How to build a nested tree structure from a list of adjacencies?

Question

Considering that I have:

a list of adjacent keys (child - parent) named A
a tree class named Tree storing its own node key (integer) and children (classes)

A = [(61, 66), (50, 61), (68, 61), (33, 61), (57, 66), (72, 66), (37, 68), (71, 33), (6, 50), (11, 37), (5, 37)]

class Tree:
    def __init__(self, node, *children):
        self.node = node
        if children: self.children = children
        else: self.children = []
    
    def __str__(self): 
        return "%s" % (self.node)
    def __repr__(self):
        return "%s" % (self.node)

    def __getitem__(self, k):
        if isinstance(k, int) or isinstance(k, slice): 
            return self.children[k]
        if isinstance(k, str):
            for child in self.children:
                if child.node == k: return child

    def __iter__(self): return self.children.__iter__()

    def __len__(self): return len(self.children)

How can I build a Tree object such that it encapsulates all the inner trees in accordance with the adjacencies ? (like the following)

t = Tree(66, 
        Tree(72), 
        Tree(57), 
        Tree(61, 
            Tree(33,
                Tree(71)), 
            Tree(50, 
                Tree(6)), 
            Tree(68, 
                Tree(37, 
                    Tree(11), Tree(5)))))

I was thinking about creating the tree in a recursive way but I can not figure out how to traverse and populate it properly. Here is my failed attempt:

from collections import defaultdict

# Create a dictionary: key = parent, values = children
d = defaultdict(list)
for child, parent in A:
    d[parent].append(child)

# Failed attempt
def build_tree(k):    
    if k in d:
        tree = Tree(k, d[k]) #1st issue: should input a Tree() as 2nd parameter
        for child in d[k]:
            build_tree(child) #2nd issue: should populate tree, not iterate recursively over children keys

#I know that the root node is 66.
full_tree = build_tree(66)

First up, how do you know the graph will be a valid tree with the given node? Do you check that? Then are you building it in the constructor, or in a build_tree function? Tree appears to only have one node, and the build_tree function can't do anything because the class doesn't provide a way to add nodes. I'm not sure you're quite ready to post a specific question. — Kenny Ostrom, Sep 12 '20 at 20:48
Ideally, the tree should be built with a function (build_tree). Trees are only storing their own node/key (integer) along with their children (list of trees). Final output should be a tree containing trees (children), containing trees (children of children)...etc. Question has been updated. — solub, Sep 12 '20 at 22:03

score 2 · Answer 1 · answered Sep 13 '20 at 00:11

You're close. The critical thing is to return the new node back to the parent and append it to the parent node's children list.
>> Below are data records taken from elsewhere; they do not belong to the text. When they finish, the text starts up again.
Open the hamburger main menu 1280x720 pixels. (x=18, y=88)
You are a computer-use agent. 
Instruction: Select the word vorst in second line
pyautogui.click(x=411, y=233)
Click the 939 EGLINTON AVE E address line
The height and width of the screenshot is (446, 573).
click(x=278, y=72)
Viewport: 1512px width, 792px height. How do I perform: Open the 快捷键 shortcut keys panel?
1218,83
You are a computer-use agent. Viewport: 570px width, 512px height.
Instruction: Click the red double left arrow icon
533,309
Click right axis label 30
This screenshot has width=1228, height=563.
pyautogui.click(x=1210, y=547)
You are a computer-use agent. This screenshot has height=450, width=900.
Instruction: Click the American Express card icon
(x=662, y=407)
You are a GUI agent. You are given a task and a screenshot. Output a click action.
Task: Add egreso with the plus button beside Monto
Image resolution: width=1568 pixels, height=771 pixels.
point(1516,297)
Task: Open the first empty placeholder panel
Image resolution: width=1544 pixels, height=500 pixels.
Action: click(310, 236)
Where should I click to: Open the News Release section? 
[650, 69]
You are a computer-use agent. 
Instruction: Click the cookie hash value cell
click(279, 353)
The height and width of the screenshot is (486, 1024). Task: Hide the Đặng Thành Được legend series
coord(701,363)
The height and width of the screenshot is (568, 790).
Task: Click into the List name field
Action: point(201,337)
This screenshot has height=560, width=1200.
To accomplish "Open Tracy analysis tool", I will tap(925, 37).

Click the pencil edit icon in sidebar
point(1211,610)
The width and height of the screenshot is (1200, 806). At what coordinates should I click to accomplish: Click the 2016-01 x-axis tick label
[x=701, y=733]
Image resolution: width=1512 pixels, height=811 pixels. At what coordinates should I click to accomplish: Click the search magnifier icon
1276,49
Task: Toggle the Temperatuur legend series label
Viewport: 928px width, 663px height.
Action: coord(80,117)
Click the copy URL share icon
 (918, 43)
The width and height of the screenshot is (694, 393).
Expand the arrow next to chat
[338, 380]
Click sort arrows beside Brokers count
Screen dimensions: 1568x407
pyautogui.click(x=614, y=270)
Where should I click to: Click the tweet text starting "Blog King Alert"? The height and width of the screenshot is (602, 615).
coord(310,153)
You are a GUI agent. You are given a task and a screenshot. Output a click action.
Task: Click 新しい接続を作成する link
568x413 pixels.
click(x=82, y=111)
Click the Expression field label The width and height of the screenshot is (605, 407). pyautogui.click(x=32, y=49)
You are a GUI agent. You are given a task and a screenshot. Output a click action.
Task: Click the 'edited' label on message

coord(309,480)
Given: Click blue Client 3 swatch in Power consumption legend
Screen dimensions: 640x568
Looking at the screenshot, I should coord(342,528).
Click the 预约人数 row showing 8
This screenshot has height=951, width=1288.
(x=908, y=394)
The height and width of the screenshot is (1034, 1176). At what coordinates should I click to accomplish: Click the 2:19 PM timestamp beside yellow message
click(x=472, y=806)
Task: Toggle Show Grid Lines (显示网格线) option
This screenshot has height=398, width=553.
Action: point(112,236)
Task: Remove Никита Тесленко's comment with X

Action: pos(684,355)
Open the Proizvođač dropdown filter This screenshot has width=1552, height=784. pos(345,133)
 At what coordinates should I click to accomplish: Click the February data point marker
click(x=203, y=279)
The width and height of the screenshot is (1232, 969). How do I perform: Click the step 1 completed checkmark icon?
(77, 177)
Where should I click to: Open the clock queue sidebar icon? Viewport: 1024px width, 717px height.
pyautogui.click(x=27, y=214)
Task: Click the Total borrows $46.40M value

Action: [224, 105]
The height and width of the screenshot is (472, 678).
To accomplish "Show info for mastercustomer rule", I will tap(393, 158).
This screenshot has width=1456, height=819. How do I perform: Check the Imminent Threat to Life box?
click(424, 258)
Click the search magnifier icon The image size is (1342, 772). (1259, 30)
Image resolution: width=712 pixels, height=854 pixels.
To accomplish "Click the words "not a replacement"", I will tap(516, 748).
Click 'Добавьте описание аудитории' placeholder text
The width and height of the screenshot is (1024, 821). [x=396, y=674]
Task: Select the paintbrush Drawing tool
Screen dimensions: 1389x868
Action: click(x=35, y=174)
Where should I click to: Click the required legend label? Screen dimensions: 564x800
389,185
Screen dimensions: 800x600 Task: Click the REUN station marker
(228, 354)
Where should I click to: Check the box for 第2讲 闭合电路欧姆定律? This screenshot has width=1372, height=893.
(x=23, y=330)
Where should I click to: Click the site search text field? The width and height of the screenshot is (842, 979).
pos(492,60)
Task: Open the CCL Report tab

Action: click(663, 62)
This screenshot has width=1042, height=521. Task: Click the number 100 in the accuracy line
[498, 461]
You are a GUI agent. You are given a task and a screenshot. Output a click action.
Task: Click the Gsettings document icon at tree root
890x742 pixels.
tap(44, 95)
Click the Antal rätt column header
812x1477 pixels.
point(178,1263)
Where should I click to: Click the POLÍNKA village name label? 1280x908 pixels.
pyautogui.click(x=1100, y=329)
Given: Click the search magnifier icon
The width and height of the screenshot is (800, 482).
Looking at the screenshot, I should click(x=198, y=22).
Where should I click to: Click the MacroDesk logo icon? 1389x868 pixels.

If your parent list is fixed upon initialization, simply use a temporary list, then create the parent after visiting and creating the children.

Here's a minimal example:

from collections import defaultdict, namedtuple

def build_tree(tree, root):
    if root:
        return Node(root, [build_tree(tree, x) for x in tree.get(root, [])])

def print_tree(root, indent=0):
    if root:
        print(" " * indent + str(root.val))
        
        for child in root.children:
            print_tree(child, indent + 2)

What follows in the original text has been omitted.